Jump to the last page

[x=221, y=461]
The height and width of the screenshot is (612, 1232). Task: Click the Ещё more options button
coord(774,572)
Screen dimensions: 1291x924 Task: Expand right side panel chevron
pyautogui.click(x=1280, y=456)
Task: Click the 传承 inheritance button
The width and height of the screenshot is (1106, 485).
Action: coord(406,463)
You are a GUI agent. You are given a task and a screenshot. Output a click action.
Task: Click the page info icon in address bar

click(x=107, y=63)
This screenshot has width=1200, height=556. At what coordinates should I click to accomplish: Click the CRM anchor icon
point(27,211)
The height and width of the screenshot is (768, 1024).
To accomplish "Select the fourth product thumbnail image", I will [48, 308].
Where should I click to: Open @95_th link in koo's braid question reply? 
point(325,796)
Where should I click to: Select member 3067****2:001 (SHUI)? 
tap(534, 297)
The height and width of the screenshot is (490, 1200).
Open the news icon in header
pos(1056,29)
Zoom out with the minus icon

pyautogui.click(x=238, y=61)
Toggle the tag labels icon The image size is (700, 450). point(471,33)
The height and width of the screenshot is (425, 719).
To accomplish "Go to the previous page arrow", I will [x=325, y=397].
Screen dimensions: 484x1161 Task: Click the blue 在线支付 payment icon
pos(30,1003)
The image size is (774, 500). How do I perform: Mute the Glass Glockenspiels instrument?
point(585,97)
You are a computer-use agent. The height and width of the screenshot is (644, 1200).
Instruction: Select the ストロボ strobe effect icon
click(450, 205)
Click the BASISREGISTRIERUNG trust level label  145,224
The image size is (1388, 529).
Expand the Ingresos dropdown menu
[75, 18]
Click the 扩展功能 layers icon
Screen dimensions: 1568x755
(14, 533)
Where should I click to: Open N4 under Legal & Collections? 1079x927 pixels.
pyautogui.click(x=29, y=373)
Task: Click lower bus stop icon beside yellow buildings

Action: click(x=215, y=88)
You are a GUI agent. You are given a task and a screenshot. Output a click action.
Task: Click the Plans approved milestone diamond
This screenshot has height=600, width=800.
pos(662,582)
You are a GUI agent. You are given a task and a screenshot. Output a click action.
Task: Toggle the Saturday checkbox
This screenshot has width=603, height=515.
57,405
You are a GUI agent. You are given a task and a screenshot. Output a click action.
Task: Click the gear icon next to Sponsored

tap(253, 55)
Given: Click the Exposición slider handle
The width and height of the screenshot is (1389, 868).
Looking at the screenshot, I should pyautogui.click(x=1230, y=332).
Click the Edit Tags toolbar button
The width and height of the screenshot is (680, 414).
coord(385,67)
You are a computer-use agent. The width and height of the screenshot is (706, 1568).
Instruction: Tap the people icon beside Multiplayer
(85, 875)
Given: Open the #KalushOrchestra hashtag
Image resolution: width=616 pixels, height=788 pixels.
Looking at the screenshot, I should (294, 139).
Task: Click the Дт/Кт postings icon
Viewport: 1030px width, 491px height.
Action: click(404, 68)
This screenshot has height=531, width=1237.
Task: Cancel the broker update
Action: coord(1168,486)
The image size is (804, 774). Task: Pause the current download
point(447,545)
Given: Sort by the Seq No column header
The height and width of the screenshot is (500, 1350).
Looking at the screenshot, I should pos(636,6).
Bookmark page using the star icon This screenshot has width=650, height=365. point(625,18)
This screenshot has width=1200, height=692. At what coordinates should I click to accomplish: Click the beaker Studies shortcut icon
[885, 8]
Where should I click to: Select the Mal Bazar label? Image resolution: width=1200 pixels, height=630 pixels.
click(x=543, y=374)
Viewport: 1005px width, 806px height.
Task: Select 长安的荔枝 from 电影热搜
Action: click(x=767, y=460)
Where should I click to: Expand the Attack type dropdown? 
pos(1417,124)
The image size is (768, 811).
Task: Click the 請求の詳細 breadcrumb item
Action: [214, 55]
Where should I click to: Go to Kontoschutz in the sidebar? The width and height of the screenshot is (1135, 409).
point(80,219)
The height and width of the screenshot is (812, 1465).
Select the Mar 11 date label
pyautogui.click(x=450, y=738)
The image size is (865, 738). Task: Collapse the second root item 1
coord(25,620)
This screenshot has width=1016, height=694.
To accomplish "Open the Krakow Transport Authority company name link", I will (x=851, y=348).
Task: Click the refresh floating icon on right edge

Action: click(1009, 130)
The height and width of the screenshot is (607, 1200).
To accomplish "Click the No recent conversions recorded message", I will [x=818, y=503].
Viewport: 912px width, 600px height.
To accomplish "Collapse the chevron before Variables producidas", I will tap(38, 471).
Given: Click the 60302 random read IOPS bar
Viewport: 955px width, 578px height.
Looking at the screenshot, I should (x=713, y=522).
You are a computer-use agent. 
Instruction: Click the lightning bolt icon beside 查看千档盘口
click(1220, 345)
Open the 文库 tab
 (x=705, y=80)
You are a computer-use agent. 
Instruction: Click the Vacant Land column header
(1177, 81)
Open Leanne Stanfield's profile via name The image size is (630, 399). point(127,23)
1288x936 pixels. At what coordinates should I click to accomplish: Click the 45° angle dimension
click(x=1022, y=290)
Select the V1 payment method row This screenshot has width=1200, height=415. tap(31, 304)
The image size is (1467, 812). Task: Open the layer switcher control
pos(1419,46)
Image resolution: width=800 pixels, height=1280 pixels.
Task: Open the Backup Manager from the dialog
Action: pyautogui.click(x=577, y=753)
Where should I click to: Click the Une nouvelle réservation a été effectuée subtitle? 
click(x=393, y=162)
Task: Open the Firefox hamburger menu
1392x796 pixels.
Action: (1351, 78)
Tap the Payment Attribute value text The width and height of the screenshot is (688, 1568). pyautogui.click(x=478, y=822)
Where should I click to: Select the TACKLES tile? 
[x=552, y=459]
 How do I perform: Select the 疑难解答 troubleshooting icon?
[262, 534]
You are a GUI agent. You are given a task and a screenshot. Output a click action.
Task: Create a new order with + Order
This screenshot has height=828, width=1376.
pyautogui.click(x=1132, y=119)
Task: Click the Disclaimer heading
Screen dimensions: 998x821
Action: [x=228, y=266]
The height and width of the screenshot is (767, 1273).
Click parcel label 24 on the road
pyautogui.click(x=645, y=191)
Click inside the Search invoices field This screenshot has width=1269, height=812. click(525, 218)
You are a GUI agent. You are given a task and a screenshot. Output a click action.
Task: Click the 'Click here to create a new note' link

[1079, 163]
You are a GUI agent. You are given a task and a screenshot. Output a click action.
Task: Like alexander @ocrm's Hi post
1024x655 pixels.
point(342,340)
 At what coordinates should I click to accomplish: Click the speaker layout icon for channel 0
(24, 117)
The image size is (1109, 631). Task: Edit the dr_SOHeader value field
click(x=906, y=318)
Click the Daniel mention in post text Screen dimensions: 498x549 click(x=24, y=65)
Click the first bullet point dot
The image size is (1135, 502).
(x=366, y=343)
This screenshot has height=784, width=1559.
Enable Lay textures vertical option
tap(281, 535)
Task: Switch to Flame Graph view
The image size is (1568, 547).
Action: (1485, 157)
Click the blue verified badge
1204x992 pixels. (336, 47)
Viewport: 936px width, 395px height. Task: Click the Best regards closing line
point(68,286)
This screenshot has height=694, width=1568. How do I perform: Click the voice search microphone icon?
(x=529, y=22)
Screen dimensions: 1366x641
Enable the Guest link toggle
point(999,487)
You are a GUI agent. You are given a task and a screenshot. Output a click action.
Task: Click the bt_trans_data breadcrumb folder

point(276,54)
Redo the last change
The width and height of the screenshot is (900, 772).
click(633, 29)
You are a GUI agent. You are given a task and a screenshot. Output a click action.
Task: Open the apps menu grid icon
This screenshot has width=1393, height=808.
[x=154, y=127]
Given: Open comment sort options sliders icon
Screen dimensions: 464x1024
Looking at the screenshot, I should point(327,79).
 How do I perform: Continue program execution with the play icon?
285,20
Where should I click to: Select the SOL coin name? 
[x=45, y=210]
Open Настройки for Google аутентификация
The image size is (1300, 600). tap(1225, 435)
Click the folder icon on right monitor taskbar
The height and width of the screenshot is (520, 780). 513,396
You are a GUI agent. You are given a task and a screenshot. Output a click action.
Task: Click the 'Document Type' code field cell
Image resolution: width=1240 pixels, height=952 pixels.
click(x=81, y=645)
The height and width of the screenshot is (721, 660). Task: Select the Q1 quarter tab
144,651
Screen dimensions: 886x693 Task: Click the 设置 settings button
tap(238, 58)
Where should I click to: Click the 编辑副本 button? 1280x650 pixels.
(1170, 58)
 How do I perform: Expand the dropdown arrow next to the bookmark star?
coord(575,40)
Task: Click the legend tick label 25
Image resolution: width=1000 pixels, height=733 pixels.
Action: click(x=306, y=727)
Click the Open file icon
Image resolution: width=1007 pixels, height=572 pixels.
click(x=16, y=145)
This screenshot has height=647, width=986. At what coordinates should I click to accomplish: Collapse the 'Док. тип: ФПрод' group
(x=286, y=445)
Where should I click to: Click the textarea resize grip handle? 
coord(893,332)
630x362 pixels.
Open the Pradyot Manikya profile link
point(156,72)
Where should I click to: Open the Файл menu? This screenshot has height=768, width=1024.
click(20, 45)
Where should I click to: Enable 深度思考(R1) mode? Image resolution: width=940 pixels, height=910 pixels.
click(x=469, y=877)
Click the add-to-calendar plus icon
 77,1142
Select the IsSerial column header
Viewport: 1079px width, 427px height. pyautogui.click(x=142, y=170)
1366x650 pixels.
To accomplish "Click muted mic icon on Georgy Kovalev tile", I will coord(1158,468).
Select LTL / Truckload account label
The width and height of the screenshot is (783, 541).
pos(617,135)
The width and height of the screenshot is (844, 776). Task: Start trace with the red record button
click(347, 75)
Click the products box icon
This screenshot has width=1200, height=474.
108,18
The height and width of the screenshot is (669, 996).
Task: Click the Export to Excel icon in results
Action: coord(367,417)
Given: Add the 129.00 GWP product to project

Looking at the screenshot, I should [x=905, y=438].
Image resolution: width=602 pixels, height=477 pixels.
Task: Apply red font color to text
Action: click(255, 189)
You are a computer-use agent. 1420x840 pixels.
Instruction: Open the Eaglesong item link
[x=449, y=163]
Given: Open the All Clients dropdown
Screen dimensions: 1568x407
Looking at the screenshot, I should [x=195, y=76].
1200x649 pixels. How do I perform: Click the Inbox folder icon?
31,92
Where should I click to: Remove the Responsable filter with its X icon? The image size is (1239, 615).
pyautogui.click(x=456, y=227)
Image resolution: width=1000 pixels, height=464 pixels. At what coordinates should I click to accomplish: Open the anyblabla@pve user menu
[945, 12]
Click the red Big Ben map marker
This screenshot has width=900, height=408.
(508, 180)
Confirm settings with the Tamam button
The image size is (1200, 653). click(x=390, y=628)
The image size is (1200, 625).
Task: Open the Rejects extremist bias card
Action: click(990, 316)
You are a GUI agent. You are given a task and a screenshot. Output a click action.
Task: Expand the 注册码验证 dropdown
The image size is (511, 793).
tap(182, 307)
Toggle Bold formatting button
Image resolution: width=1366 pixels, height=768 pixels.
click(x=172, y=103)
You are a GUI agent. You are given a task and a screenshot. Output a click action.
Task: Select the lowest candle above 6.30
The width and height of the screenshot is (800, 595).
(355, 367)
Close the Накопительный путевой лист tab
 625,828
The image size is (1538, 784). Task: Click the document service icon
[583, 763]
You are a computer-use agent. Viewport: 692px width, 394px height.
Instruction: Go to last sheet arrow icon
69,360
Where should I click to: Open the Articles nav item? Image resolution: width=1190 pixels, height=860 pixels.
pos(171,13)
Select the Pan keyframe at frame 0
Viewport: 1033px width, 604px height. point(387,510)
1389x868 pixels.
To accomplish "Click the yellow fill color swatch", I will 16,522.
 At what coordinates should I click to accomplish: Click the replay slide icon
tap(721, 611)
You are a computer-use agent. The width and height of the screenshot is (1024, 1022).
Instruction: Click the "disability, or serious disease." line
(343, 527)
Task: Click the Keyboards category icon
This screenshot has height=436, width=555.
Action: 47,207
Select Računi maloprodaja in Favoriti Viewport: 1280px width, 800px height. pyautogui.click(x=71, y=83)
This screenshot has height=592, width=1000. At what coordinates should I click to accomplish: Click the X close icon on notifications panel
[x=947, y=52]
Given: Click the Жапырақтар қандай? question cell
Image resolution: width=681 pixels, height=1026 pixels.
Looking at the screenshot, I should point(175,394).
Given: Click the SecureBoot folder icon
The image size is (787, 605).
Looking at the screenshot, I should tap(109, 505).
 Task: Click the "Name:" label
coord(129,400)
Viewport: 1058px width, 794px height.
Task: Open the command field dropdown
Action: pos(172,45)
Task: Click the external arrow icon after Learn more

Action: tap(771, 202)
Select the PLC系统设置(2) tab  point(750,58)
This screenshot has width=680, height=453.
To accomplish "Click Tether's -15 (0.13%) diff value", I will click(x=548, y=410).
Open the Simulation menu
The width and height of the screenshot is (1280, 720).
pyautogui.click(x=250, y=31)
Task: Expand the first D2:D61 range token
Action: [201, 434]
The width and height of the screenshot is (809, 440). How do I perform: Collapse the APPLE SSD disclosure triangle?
_____
Lines with "cell": return each one from the data above.

Task: Click the 'Document Type' code field cell
Given: Click the Жапырақтар қандай? question cell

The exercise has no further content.